> Orientação a: No trecho sobre literatura indígena, Olívio Jekupé diz não ver como algo interessante que tudo o que se fala sobre seus parentes seja escrito pelos não índios. Explique o motivo que ele apresenta para essa posição.

> Trecho do texto:
+-------+

Desde então, os títulos, os autores e as vendas de literatura indígena vêm crescendo, a exemplo recente dos livros Ideias para adiar o fim do mundo, de Ailton Krenak (2019) que entrou para a lista Nielsen Publish News ocupando o 15.º lugar da categoria Não Ficção mundial e foi o terceiro mais vendido na Feira Literária de Paraty - FLIP, em 2019. Ainda o livro A Queda do Céu, de Bruce Albert em coautoria com o xamã Davi Kopenawa (2010) que recebeu, também em 2019, o Prêmio Right Livelihood, o “Nobel” alternativo, por sua luta na defesa da floresta e da biodiversidade. Hoje essa linha editorial já soma mais de 550 títulos com diversas etnias nas autorias. Outro indicativo desse aumento são as editoras, cada vez mais abertas e com oportunidades de publicação, a exemplo do projeto “Palavra de Índio”, um selo editorial lançado por Daniel Munduruku, a Nova Tribo, de Kaka Werá Jekupé, a Coleção Vozes Ancestrais, organizada por Daniel Munduruku, além do Instituto Uka, organizado por Cristino Wapishana e Daniel Munduruku, todas promovendo a publicação e divulgação dos trabalhos indígenas pelo Brasil.

O reconhecimento da literatura indígena é uma afirmação cultural feita de dentro das aldeias e que sai ocupando espaços editoriais fora dela. Para o autor Kaká Werá Jekupé (1994) durante muito tempo a cultura indígena foi conhecida por meio da “voz” do outro, sejam de antropólogos ou cientistas sociais, sempre por meio do olhar estrangeiro, e que pela primeira vez, através do seu livro, o universo Guarani foi apresentado de perspectiva Guarani, em seu nome, por sua voz. Esse também é o pensamento do autor Olívio Jekupé, quando questiona:

[...] faz tantos séculos que o Brasil foi dominado pelos jurua kuery, não índios em guarani, e desde aquela época, tudo o que se fala sobre nossos parentes é escrito por eles. Eu não via isso como algo interessante, porque nós temos que contar nossas histórias para nossos filhos e se tiver que ser escrita, por que não pelo próprio índio? (JEKUPÉ, 2009, p. 11).

+-------+

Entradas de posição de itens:
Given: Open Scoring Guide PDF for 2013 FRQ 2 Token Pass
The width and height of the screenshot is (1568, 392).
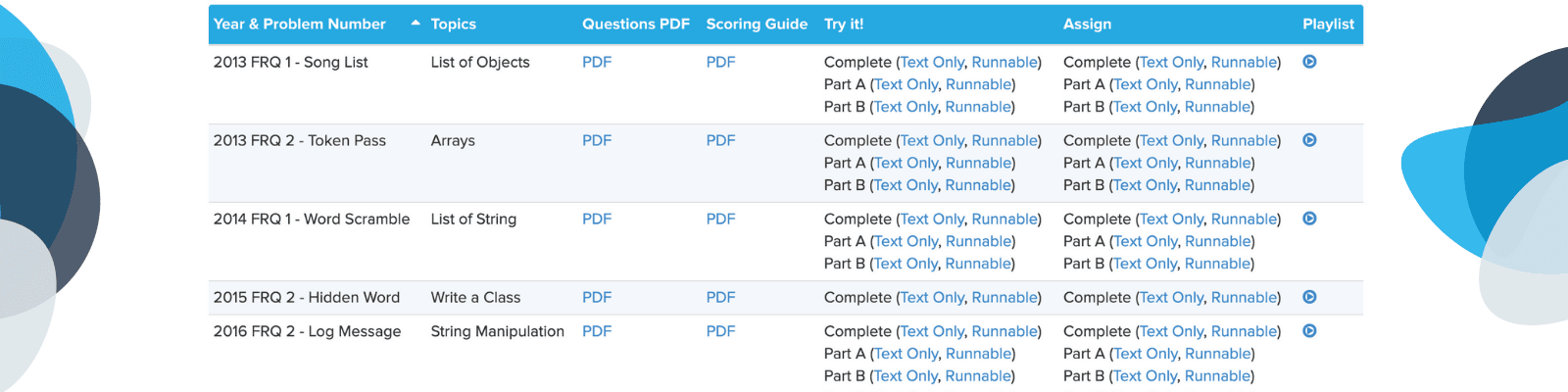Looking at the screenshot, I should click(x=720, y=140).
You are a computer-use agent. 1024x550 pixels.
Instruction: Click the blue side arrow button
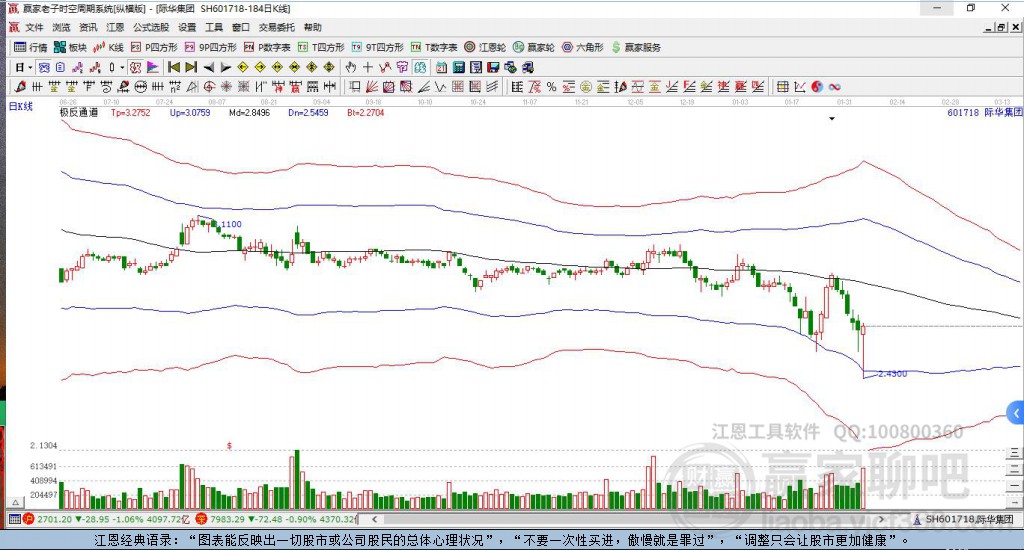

+-------+

> Orientação b: Reescreva as linhas da listagem, começando pela linha com "You are a computer-use" e seguindo até o fim da listagem. Troque "blue" por "red", mantenha todo o resto inalterado e não inclua as imagens na resposta.

> Resposta completa a: Segundo Olívio Jekupé, os indígenas precisam contar suas próprias histórias para seus filhos. Por isso, se essas histórias tiverem de ser escritas, ele pergunta por que não seriam escritas pelo próprio índio.

> Resposta completa b:
You are a computer-use agent. 1024x550 pixels.
Instruction: Click the red side arrow button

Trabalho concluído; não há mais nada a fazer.